Composers / Fryderyk Chopin / Places catalog
Pieskowa Skała
Chopin admired nearby Ojców Castle on Pieskowa Skała [Little dog rock] while he was visiting the Prądnik Valley in July 1829. The castle was once part of a chain of fortresses that guarded the trade route from Krakow to Silesia. It is first mentioned in a 1315 document, where it is referred to as Castrum Peskenstein by Ladislaus I the Elbow-high (1261–1333).
From 1377 to 1608, Pieskowa Skała was the residence of the Szafraniec family. During the sixteenth century, the castle was renovated in the Renaissance style. When the last of the Szafraniec family died without an heir, it passed to Maciej Łubnicki, then Samuel Śladkowski and then the Zebrzydowski family. From 1667 to 1842, the property belonged to the Wielopolskis, who availed themselves of the privilege of the title of Count of Pieskowa Skała. They were seldom there, however, as they performed important state functions, and so the castle fell into ruin.
Hieronim Wielopolski (1712–1779), the Voivode of Krakow, moved to Pieskowa Skała permanently and had the property thoroughly converted into an impressive aristocratic residence. Surviving inventories from 1778 bear witness to the impressive works of art that were kept there. Guests included Augustus III (before he was crowned King of Poland) and Stanislaus Augustus, the last king of Poland.
Despite its long history, the castle at Pieskowa Skała, by contrast with the fortress at Ojców, was still in good repair in Chopin’s day. Klementyna Hoffman, née Tańska, who visited in 1826, doubted that ‘there could be a better preserved building of this age anywhere in Poland. Not only is there no damage, but there is no hint of neglect or disorder in its hundred rooms, its spacious galleries, which are double-storeyed on the courtyard side, or its underground dungeons. Everywhere there is evidence of a careful and caring hand, which I find cheering and touching’.
In 1842, the Mieroszewski family purchased the castle, and it gradually lost its splendour.

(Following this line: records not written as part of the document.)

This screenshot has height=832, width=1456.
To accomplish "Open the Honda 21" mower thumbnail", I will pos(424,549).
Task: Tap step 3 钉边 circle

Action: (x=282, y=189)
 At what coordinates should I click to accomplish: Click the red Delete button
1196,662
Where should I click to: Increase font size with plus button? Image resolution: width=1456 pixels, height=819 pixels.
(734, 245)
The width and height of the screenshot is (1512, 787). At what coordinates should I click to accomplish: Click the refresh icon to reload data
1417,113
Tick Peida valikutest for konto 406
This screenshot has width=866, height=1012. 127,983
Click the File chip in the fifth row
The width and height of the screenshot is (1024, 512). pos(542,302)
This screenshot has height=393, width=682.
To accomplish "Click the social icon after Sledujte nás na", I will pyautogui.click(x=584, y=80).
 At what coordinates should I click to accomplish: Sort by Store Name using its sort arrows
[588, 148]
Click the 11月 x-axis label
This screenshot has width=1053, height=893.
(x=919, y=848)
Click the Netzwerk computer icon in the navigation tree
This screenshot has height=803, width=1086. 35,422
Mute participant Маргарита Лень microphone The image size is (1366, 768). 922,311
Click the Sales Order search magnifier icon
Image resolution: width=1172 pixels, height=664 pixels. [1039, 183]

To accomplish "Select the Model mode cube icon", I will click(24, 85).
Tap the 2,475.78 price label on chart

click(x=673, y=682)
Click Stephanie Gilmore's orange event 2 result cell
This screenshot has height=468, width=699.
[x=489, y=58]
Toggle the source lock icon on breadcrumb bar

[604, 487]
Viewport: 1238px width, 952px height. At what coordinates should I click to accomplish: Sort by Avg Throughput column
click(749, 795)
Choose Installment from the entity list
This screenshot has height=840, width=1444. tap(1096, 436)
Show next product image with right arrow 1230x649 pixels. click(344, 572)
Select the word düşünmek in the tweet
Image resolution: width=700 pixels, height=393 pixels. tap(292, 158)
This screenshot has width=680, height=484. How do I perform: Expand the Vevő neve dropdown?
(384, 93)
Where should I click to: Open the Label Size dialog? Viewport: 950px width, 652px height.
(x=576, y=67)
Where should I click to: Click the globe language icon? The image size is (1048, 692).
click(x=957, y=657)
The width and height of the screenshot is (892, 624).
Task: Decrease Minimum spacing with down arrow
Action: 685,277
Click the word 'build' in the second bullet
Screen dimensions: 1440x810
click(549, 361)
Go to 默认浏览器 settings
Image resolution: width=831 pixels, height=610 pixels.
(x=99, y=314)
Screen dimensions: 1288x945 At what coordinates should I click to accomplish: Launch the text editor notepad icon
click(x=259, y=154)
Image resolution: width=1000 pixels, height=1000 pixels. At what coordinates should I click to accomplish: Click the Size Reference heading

It was used as a refuge during the January Uprising in 1863 and then rebuilt and restored to how it was when the Wielopolskis owned it in 1863–1877. The Mieroszewskis sold the property to Michał Wilczyński, from Warsaw, in 1896 and Mr Chmurski, a lawyer from Krakow, came to own it soon afterwards. In 1902, the indebted castle was auctioned. In 1903, Adolf Dygasiński and Józef Zawadzki formed a company that raised the money and purchased it. Once the building was renovated, and its rooms refurbished, it was used until 1939 as a summer resort. During the Second World War, it was a shelter for orphaned children (including children from the Zamość area and Volhynia) and refugees fleeing the Warsaw Uprising.
After the war, the State Treasury assumed ownership of the castle. In 1950–1963, an attempt was made to restore the building’s Renaissance features, but a lack of iconographic material and period furnishings and made it impossible to recreate the interiors as they had once been. Opened in 1970 was a museum (actually, a branch of the Wawel Royal Castle State Art Collection), with an exhibition of stylistic developments in European art from the fourteenth to the mid nineteenth centuries. All the exhibits remain the property of Wawel Royal Castle.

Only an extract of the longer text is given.